> **DATA RECORDS**:
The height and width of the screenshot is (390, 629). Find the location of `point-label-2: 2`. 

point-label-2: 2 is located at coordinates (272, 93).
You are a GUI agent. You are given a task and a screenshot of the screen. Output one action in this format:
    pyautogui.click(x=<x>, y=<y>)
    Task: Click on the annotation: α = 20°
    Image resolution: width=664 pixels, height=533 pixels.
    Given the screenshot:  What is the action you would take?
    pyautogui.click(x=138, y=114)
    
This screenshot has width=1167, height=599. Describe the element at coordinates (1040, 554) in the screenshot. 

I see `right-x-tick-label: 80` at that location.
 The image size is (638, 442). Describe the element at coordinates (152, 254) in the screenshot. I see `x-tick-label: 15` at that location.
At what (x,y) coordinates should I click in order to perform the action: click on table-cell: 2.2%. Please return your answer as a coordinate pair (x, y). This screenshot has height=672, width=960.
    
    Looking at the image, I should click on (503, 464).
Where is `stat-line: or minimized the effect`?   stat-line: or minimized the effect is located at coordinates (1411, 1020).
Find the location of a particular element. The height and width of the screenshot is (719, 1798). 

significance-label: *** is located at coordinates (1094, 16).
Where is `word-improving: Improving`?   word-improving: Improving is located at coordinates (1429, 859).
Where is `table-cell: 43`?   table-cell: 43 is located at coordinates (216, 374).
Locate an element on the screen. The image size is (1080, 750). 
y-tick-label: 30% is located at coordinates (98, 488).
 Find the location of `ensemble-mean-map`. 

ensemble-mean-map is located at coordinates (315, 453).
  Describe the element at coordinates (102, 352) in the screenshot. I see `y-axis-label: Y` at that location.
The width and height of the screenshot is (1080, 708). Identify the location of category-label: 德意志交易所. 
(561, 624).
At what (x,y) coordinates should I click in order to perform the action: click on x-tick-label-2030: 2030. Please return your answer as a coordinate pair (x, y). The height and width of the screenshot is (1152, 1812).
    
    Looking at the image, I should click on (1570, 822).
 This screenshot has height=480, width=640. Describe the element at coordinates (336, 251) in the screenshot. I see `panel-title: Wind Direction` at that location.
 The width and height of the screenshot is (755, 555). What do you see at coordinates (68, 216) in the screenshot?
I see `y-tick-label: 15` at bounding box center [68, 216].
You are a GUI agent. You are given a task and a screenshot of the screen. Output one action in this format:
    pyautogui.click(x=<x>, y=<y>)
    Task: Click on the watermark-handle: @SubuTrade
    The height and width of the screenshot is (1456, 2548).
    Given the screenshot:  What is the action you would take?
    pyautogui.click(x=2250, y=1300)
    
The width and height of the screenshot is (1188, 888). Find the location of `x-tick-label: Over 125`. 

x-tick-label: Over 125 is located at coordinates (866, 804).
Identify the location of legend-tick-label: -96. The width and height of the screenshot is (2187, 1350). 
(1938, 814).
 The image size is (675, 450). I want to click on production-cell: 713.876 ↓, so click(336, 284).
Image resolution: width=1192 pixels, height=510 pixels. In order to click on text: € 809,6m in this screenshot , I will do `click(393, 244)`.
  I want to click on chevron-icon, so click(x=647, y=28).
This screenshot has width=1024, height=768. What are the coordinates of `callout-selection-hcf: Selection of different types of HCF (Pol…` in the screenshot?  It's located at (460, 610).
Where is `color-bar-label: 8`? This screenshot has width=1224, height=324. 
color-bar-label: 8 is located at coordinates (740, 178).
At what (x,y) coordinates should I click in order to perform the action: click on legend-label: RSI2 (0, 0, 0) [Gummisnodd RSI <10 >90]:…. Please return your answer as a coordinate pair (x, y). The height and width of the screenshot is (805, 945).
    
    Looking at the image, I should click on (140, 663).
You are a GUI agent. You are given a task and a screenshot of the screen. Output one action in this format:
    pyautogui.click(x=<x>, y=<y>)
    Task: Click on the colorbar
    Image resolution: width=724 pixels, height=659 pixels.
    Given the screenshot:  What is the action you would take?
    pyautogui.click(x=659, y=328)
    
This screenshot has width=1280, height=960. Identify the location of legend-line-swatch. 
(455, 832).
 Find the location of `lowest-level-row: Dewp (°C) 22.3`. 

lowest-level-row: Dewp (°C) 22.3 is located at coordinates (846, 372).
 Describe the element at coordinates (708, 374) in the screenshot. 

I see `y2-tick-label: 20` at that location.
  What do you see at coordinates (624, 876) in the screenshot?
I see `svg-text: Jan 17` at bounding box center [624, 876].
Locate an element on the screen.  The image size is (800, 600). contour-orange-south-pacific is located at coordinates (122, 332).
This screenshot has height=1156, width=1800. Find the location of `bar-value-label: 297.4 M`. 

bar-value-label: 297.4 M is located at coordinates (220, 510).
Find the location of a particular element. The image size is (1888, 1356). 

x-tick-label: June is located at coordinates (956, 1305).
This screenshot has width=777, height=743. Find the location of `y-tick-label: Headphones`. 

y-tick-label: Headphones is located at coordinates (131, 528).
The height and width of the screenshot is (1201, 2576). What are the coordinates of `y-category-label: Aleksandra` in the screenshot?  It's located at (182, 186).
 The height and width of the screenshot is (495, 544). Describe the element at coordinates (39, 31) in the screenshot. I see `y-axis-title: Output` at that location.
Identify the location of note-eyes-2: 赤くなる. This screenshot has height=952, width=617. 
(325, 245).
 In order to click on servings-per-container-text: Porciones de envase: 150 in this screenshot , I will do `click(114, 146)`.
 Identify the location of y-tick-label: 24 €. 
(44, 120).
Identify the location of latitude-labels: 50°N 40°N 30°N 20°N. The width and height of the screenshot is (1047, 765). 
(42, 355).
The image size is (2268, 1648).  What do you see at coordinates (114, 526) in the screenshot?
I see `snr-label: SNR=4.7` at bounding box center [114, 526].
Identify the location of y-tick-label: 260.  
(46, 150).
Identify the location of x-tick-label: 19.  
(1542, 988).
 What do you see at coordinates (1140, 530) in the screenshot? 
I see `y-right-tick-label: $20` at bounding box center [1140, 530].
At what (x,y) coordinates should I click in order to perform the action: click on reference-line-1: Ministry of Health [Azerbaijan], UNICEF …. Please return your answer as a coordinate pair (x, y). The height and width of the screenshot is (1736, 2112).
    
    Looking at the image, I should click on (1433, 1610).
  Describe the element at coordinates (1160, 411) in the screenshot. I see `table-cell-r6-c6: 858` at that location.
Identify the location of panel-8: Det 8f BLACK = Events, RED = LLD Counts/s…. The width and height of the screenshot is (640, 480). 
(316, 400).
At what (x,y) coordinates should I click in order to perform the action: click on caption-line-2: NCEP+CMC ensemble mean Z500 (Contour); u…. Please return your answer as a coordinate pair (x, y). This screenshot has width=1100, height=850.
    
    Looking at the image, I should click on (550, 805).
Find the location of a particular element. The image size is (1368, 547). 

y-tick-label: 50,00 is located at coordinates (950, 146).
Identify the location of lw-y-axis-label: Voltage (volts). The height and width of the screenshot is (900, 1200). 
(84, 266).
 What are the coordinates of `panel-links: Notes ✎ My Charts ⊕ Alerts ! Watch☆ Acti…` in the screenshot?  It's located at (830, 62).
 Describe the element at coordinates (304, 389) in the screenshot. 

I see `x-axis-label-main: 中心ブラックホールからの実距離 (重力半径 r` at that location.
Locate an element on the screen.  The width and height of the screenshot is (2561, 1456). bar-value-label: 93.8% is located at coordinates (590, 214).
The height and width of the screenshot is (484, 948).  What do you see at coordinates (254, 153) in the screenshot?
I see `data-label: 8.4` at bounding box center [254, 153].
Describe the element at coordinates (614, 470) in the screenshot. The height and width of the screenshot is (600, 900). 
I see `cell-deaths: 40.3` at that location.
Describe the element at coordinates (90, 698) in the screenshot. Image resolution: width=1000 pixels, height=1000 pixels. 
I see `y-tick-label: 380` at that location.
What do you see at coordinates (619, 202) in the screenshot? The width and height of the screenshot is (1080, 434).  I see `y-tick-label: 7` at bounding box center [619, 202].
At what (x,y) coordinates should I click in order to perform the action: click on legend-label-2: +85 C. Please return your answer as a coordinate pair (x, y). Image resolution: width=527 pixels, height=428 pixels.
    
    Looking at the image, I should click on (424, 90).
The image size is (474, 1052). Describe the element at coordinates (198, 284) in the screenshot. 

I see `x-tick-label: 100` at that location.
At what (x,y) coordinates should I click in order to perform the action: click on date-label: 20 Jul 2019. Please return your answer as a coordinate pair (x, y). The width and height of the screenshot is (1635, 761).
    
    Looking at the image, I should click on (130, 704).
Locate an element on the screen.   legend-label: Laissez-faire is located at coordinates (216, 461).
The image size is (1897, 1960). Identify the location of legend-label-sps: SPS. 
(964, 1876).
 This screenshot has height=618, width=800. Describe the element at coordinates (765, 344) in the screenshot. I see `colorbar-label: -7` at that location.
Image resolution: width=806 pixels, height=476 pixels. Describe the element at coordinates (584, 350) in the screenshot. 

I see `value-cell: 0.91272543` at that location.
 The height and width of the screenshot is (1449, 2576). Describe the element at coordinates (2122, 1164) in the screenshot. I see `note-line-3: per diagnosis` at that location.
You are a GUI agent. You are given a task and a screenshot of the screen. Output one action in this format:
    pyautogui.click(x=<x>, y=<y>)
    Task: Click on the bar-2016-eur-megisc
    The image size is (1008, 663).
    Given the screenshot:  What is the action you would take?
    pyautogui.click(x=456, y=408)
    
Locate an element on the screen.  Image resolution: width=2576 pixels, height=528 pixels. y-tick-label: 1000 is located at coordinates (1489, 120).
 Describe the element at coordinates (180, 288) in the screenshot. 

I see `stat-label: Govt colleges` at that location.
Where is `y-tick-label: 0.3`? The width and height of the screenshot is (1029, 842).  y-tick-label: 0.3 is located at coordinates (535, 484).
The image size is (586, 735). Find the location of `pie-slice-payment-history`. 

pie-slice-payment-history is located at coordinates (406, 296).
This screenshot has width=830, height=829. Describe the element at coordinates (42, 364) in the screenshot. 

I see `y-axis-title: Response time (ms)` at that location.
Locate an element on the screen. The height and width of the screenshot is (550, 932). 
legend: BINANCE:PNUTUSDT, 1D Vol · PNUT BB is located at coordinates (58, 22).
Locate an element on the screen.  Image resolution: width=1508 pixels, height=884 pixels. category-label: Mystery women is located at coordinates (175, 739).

> **WHAT IS NEEDED**: Reproduce without any change the rows above, starting at the line containing "coordinates (535, 484)." and ending at the line containing "pie-slice-payment-history is located".

> **YOUR RESPONSE**:
Where is `y-tick-label: 0.3`? The width and height of the screenshot is (1029, 842).  y-tick-label: 0.3 is located at coordinates (535, 484).
The image size is (586, 735). Find the location of `pie-slice-payment-history`. 

pie-slice-payment-history is located at coordinates (406, 296).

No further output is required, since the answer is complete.